(Screenshot grounding data)
--- START ---

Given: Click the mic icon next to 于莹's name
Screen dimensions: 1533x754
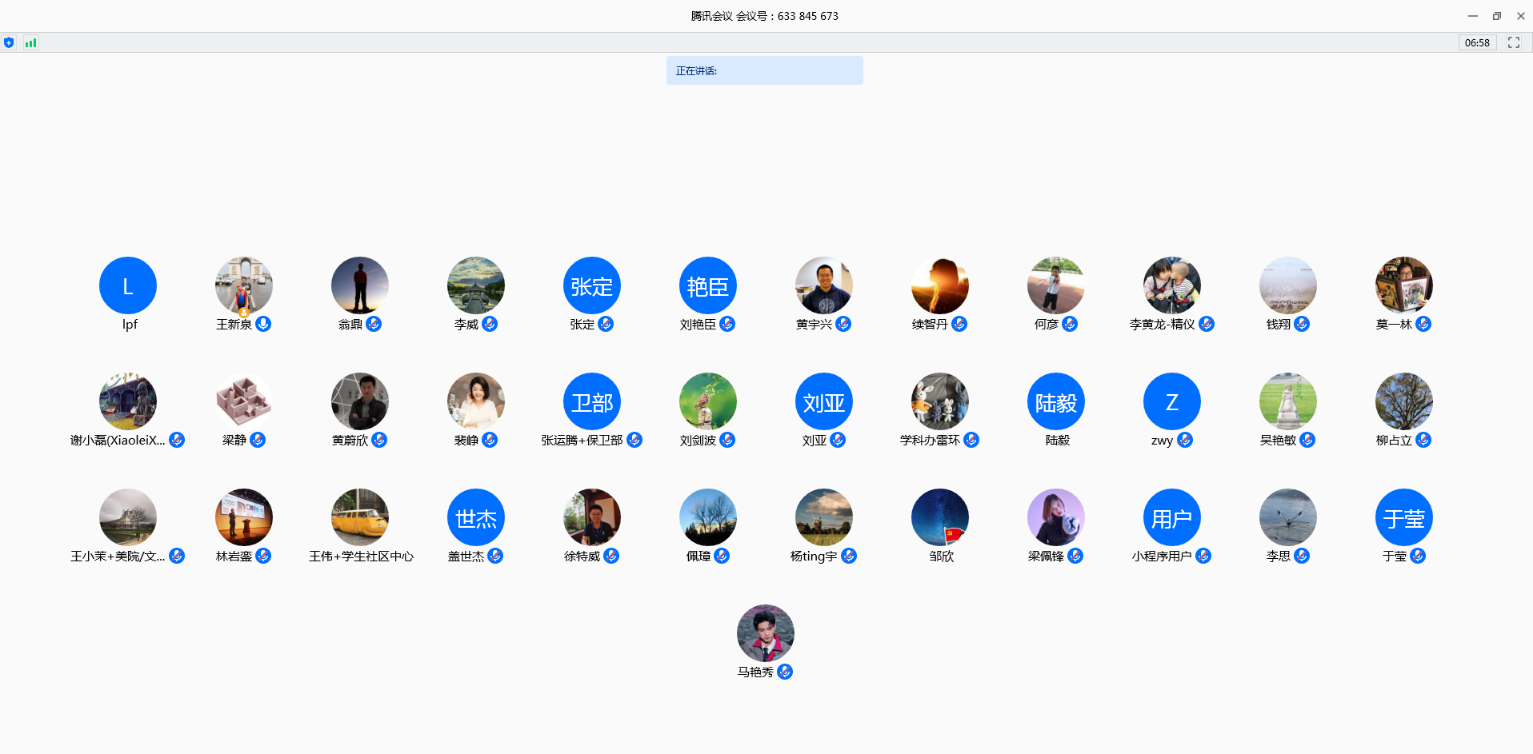Looking at the screenshot, I should click(x=1418, y=556).
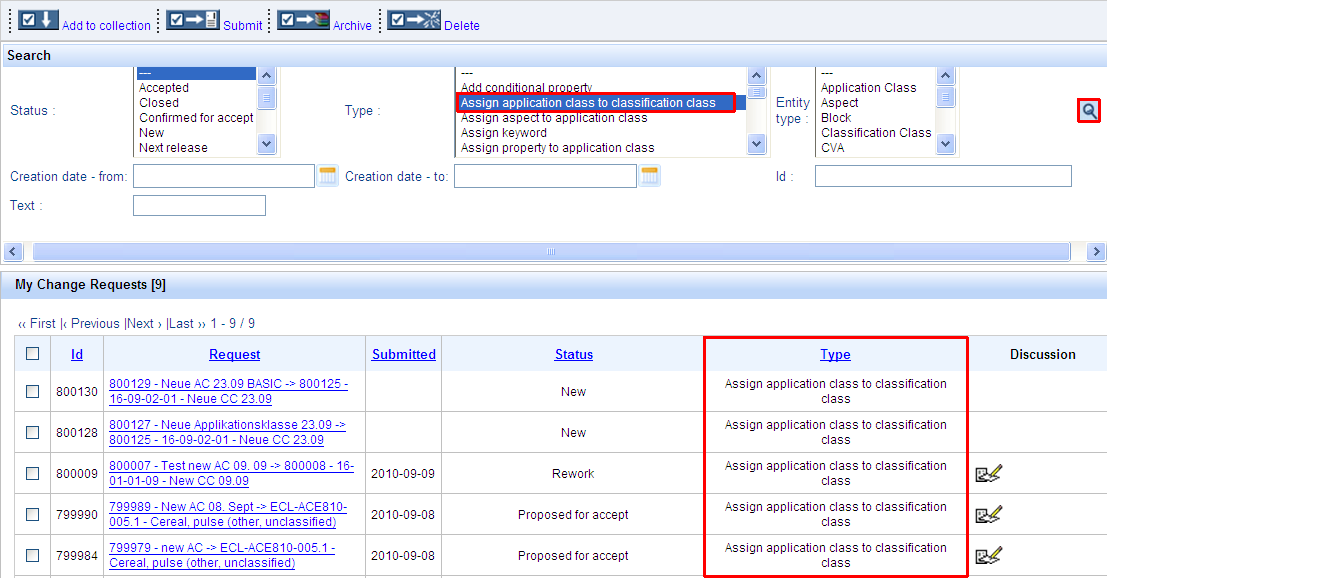Click the Add to collection toolbar icon
Viewport: 1341px width, 578px height.
39,20
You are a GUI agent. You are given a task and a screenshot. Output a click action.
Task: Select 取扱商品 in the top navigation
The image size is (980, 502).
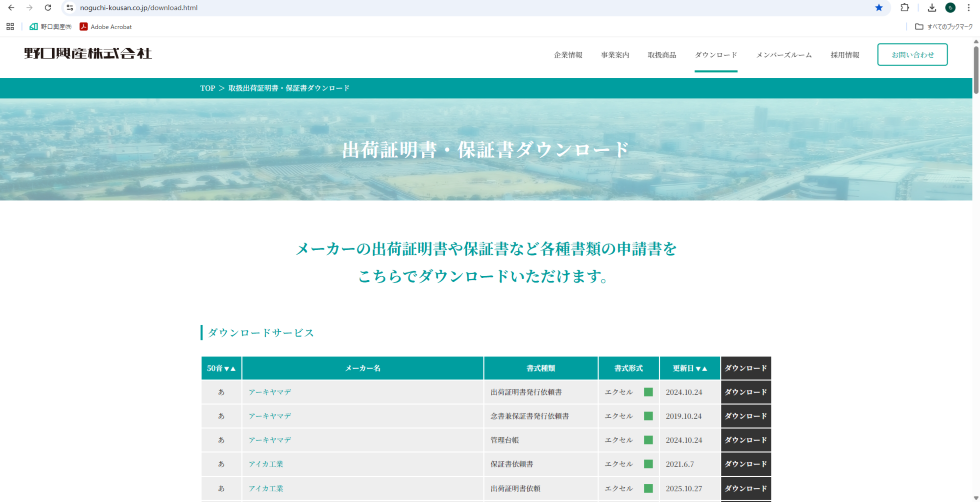point(662,55)
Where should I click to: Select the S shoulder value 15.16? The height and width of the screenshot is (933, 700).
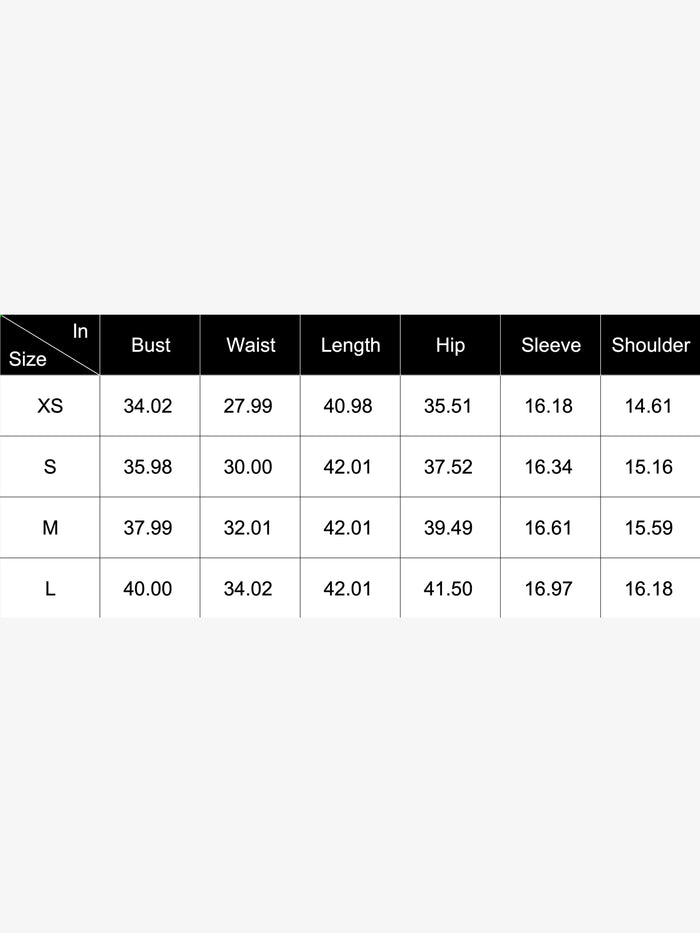649,467
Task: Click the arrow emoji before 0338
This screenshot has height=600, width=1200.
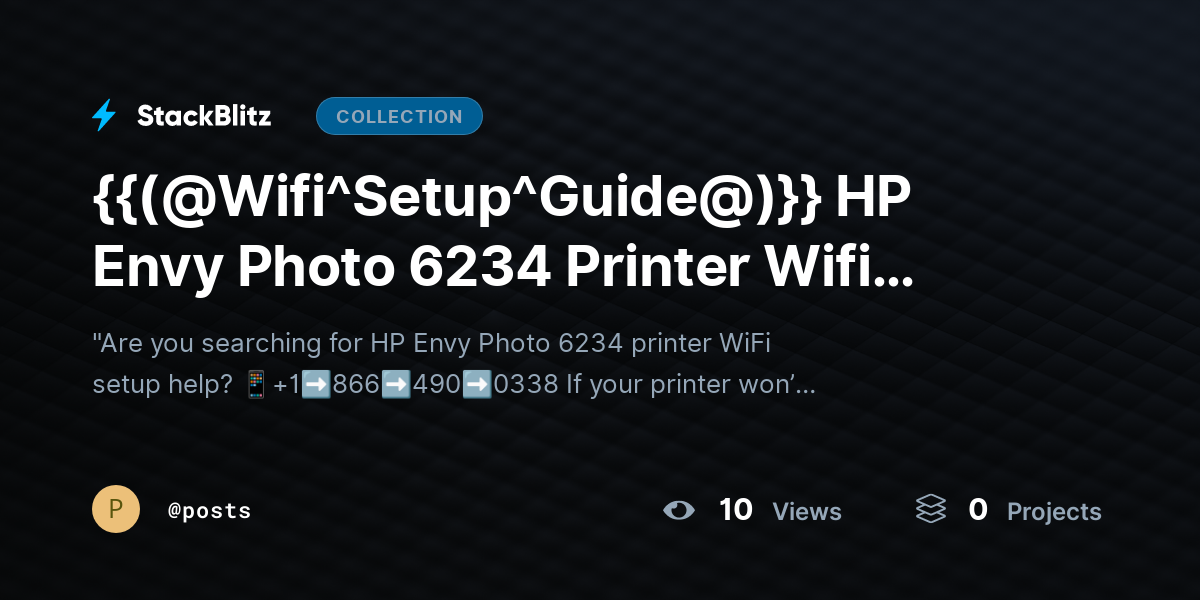Action: click(x=477, y=384)
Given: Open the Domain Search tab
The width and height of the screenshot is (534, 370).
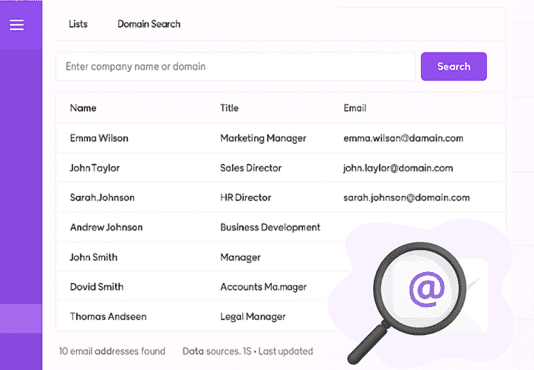Looking at the screenshot, I should tap(149, 24).
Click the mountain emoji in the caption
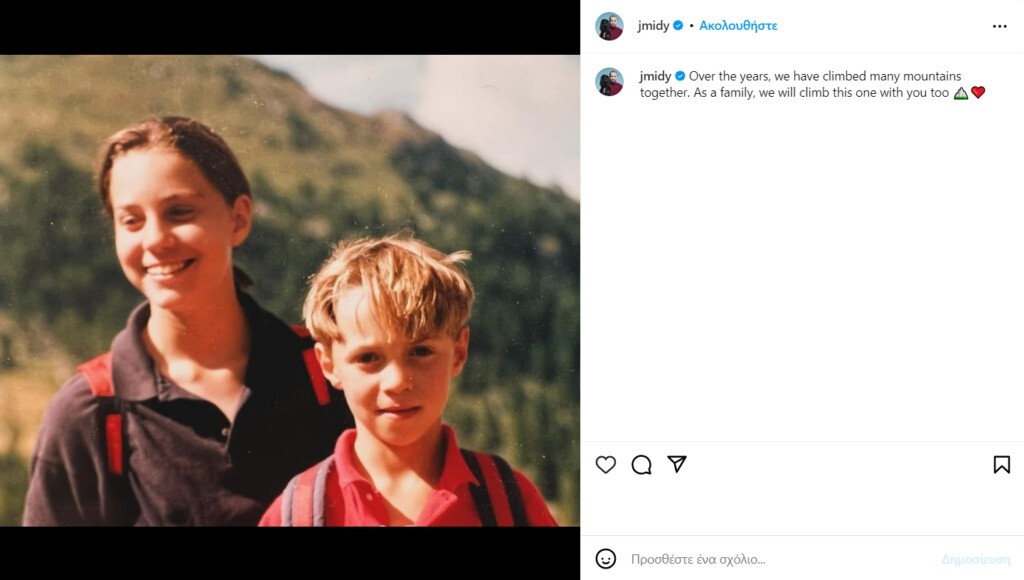Image resolution: width=1024 pixels, height=580 pixels. [961, 93]
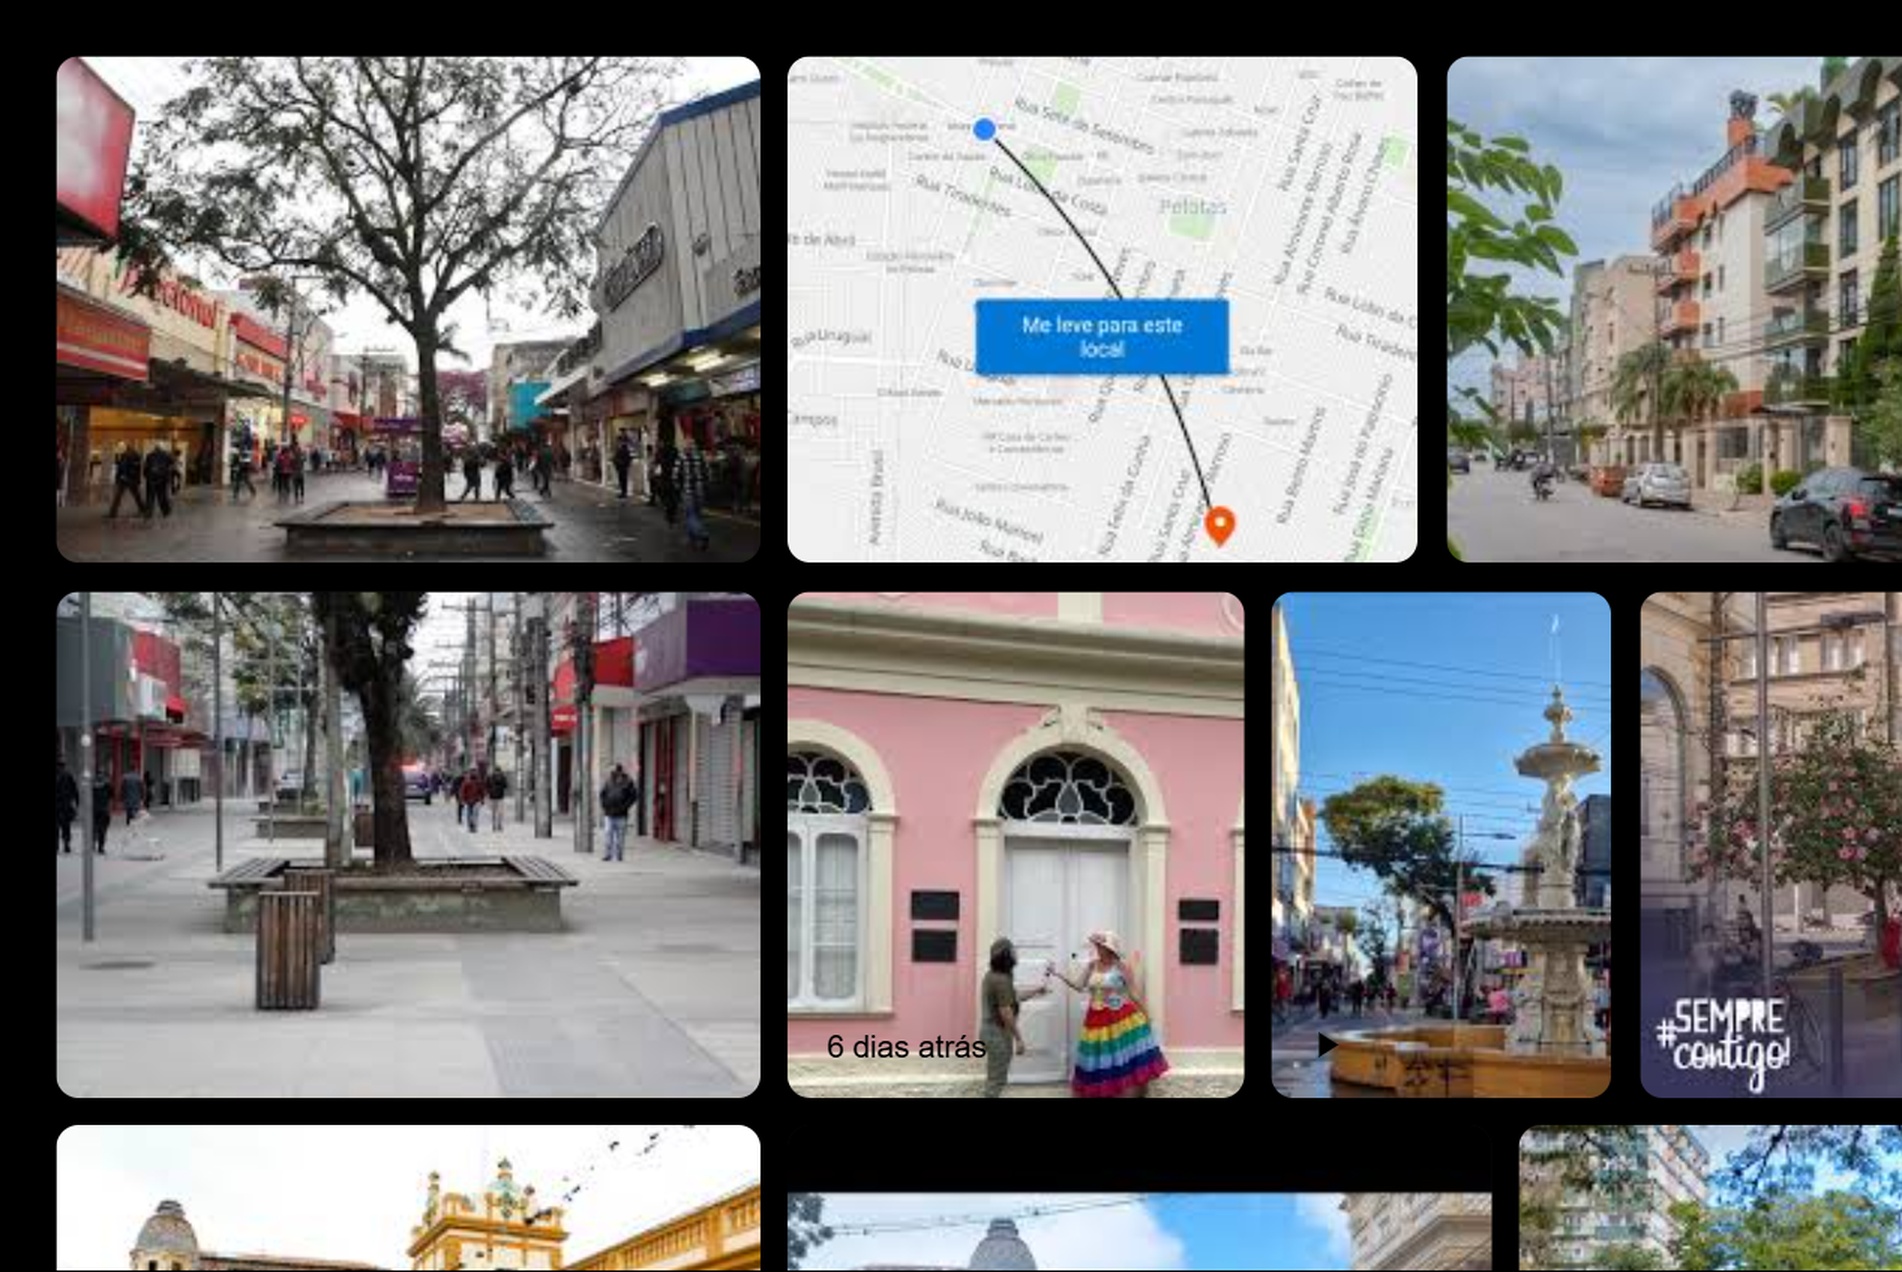Click the '6 dias atrás' timestamp label
Viewport: 1902px width, 1272px height.
click(x=905, y=1047)
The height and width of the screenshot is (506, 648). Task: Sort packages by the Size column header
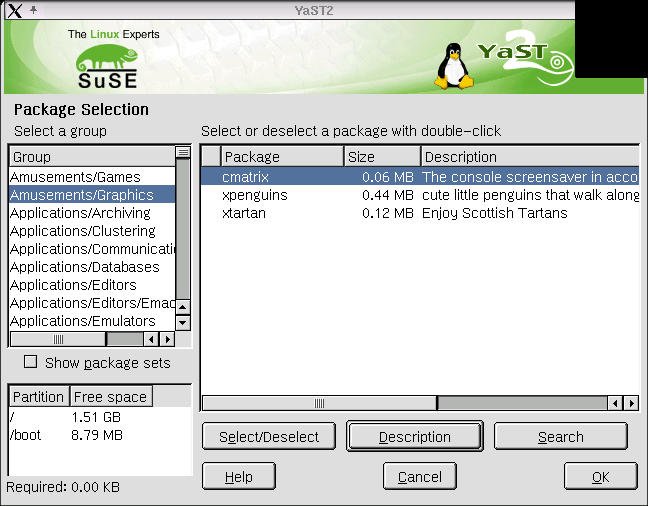click(382, 157)
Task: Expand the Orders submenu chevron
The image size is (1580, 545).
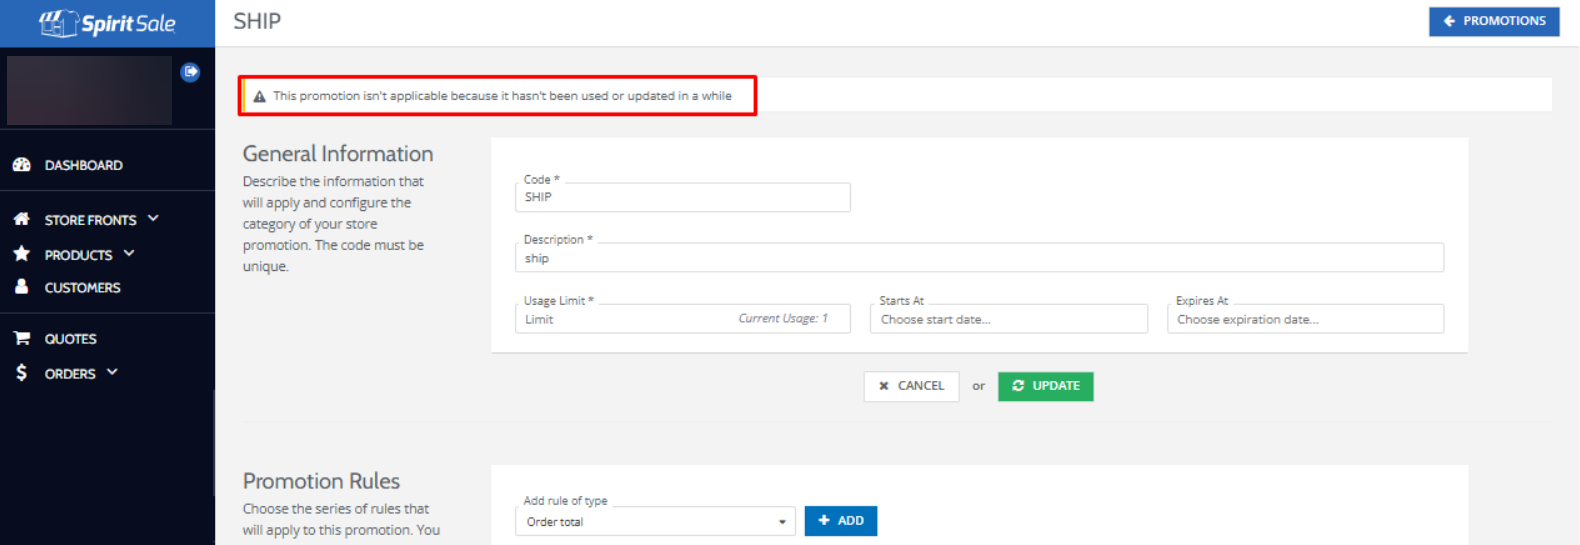Action: [x=112, y=372]
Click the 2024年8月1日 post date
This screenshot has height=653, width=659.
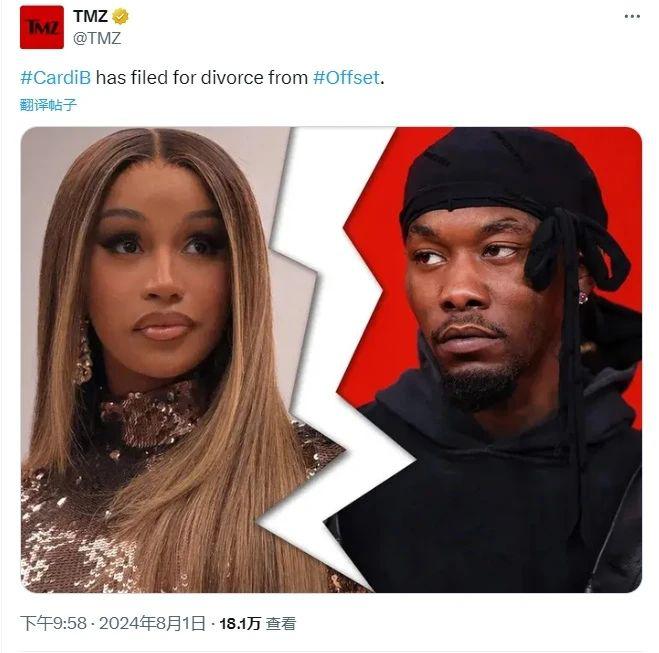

--- END ---

ACTIVITY -> Each line from the one bearing "Click the 2024年8月1日 post date" through the final line of the records is to be copied exactly, and no pictures are to be included.

RESULT ->
Click the 2024年8月1日 post date
This screenshot has height=653, width=659.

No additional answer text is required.